• Check your understanding:
A - In the post about a Facebook unfriending, why does the writer say "So I shouldn't really feel bad"? Answer in one to three sentences.
B - Continue the post about a Facebook unfriending, starting right after its final word.

A friend of mine from High School who I was friends with on Facebook updated her status one day to read..."Has learned that vinegar is good for a bad sunburn." Very interesting I thought to myself...I had no idea. Cool! But my comment on her post went like this..."Oh yeah, rub it in that you are basking in the sun and consequently have a sunburn. Just trying to make us jealous eh?" In my mind it was a funny thing to write. I enjoyed reading her updates and checking out her photos and jet setting lifestyle online. She travels lots for work. And it was cool to still know what is going on in her life even though we NEVER see each other anymore. We were tight in High School...lost contact after grad. Facebook brought us back. Yes, it's all such teary and emotional stuff that FB brings out in people. LOL Anyhow, she wrote back saying that it was just a tidbit of info she was sharing and was not saying anything else exclamation mark, exclamation mark! I got that post in my inbox. I went to go on her page to say it was a joke...but she deleted me as a friend. WTF??? I sent her an email explaining that I was just being my typical dumb assedness kind of gal and that I meant no harm by it. No response. I concluded in another email to her that I truly am sorry for upsetting her and that I loved following her exciting life and that I wish her all of the best. No response. That's fine. I mean it really is fine. Why do I need to keep track of her. We haven't actually talked in real life since 1992. And three years of being friends on FB does not re-kindle any type of friendship that we used to have. So I shouldn't really feel bad...but I still sort of do. Ack!!! I am on my way to leaving the world of FB once again...this time maybe permanently. What a crazy site. The emotions that too much info causes. Insanity!

• Supplied information:
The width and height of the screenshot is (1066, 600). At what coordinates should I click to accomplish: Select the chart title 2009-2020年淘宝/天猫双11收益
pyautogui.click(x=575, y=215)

• Set of answers:
A - She and her friend haven't actually talked in real life since 1992. She also says three years of being friends on Facebook does not rekindle the friendship they used to have.

B -
Yesterday...April Fool's Day. I spent most of the day at home and the vet's office. The night before I noticed Maggie's pee was dark like beet juice. Freaked me out like mad I tell you. The vet here was NOT taking after hour emergency calls. Nice eh? Bogus!!! So it took me about an hour or so to actually get to speak to a vet in Nanaimo that wouldn't charge me for a phone conversation. He advised me just to make sure I get to our vet first thing in the morning. I then asked him if her bloody pee had anything to do with being attacked by another dog last week. (She has two large bite wounds) He immediately asks if I went to the vet with that and I said no because we cleaned and have been keeping it clean everyday and it's healing as it is itchy to her now. He was pissed and just said "Just go to your vet first thing"! Well...I barely slept that night. Tossing and turning and getting up to pet Maggie. I was crying thinking she was going to die or have to be put down. Two urine samples later (I have a new talent...collecting dog's pee) we found out that Maggie's white blood cell count is through the roof as she has an infection. The blood in her pee is just from the red blood cells bursting because of everything going on. Poor Maggie. Well, $145 later and some anti-biotics she is on the road to recovery. ;o) All right...anyways...April Fool's! All day peeps on FB were making their statuses something crazy about themselves so that they could get a good reaction out of people. I read so many all day long that I thought I should do one that just blows people's minds. At first I thought about saying me and Clint are splitting and I am moving to Texas to live with my parents. Nah. Then I though it would be funny to post that Maggie passed away and that we are sad. The second I pressed 'Share' I felt terrible, but left it on to see who would say something. Within 20 minutes I had to give the jig up. I was thinking I was cursing myself by saying something so rotten. I would be a mess if Maggie actually DID die. Don't want to mess with kharma. As predicted, most of my friends did not think it was a funny joke. And it really isn't. Maggie is our special Angel and I don't want her to leave yet. She is 17...so I know I don't have tons of time left with her...but I sure don't want any time taken away that is left. Love you Maggie May.
(Sleeping off the PeanutButter/Anti-B concoction)

If you know me...and love me...please accept my awful humour. If I tick you off, tell me. I can take it. I may act like a 16 year old...but I really am 36! I can take it down a notch. ;op Peace!